[Exercise data — start]
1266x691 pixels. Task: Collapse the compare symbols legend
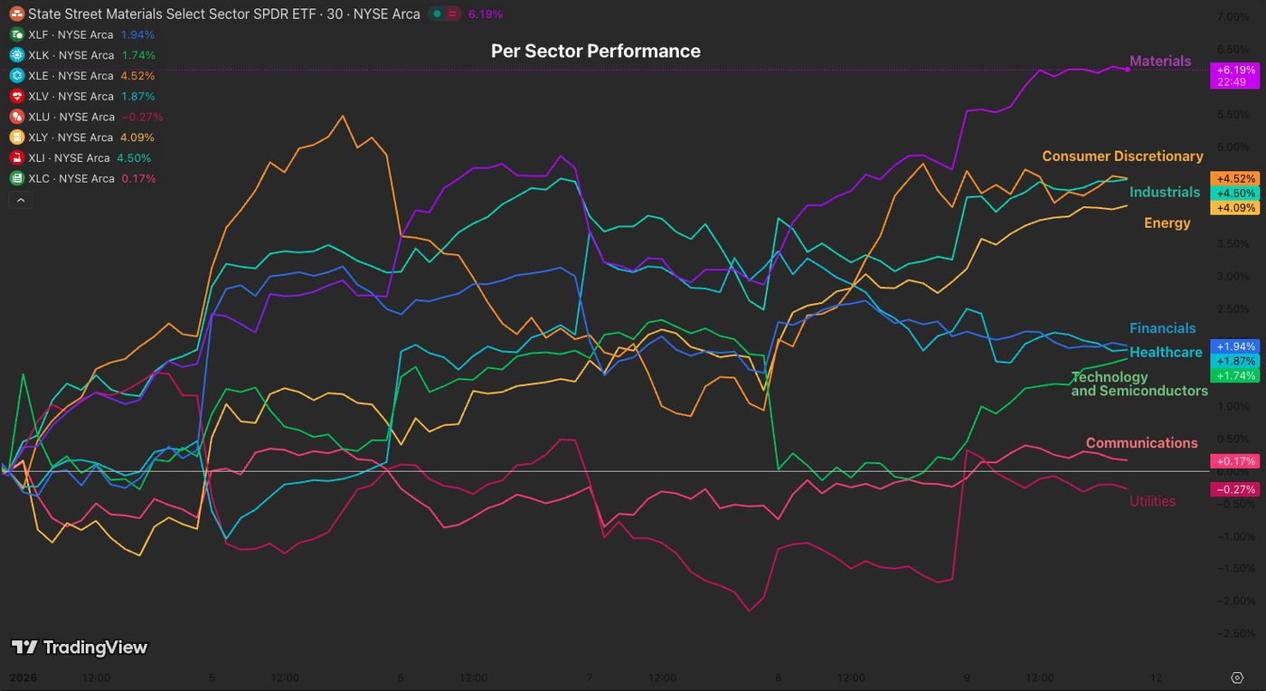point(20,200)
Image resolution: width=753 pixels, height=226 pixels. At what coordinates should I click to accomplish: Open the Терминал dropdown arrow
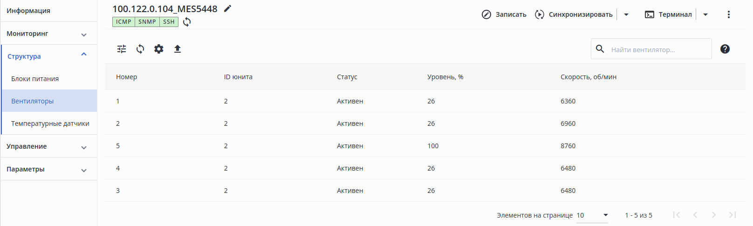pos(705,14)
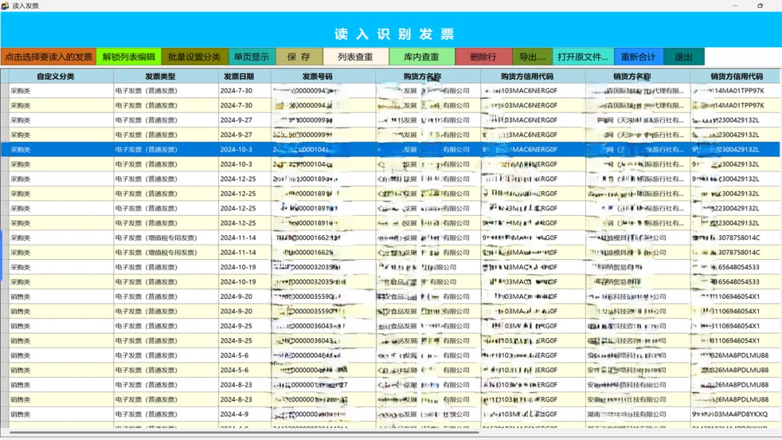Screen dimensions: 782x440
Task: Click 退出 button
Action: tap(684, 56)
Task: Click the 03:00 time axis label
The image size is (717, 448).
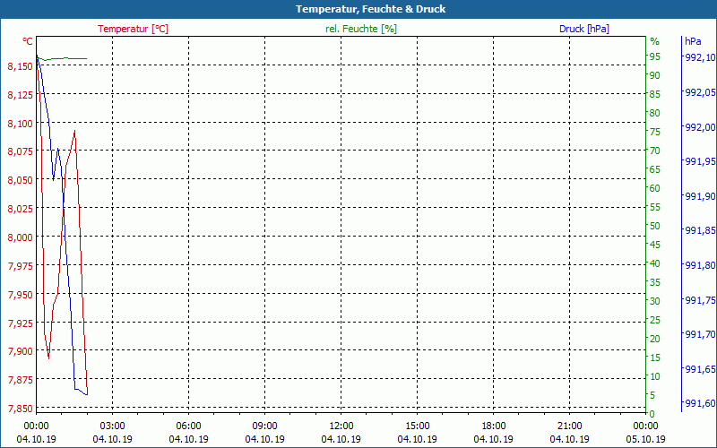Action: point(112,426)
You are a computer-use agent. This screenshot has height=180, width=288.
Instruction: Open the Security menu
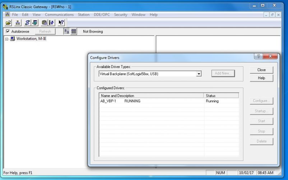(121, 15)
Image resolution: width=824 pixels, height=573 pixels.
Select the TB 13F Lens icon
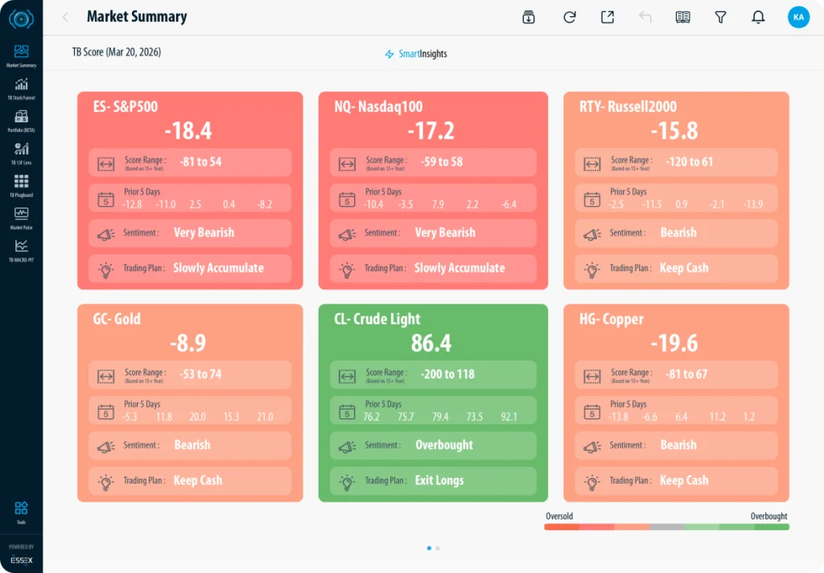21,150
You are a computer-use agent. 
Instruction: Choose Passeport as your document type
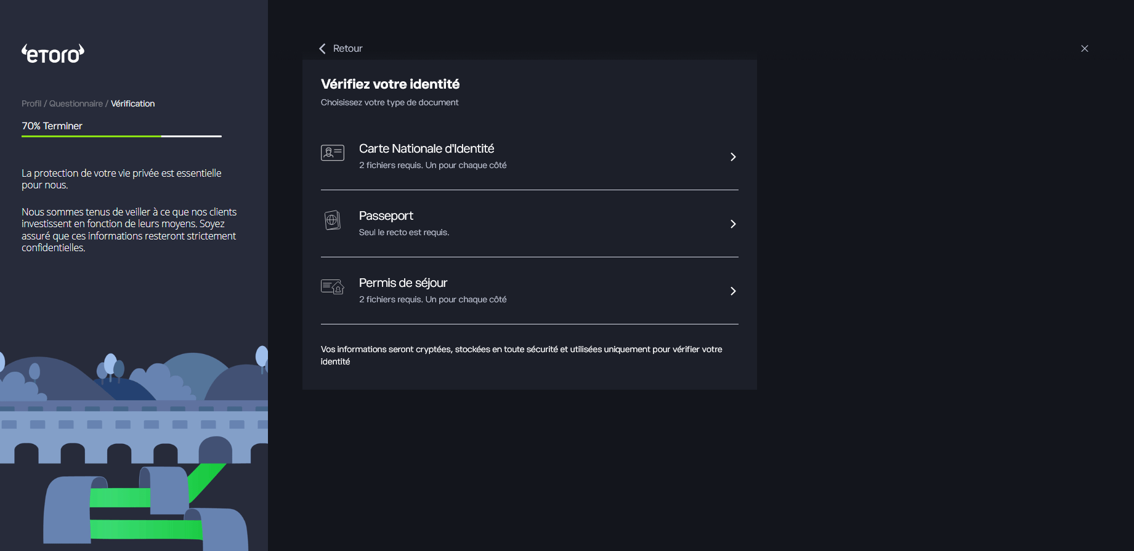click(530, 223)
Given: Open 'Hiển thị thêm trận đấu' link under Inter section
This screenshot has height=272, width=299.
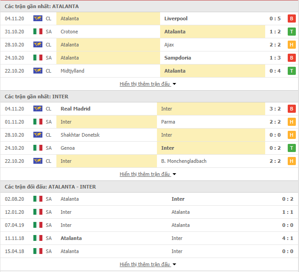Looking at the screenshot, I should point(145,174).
[Exercise data — finish]
[Exercise data — start]
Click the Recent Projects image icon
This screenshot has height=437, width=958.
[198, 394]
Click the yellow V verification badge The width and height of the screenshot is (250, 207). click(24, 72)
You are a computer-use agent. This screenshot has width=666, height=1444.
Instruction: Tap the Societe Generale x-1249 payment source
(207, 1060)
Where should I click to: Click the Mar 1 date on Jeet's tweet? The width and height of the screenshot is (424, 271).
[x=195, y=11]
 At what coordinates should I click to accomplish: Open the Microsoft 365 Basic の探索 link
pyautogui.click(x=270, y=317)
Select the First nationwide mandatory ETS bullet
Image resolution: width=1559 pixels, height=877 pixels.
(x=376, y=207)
[Exercise data — finish]
In the entries above, count the lines that include "computer" and write nothing but that number.

3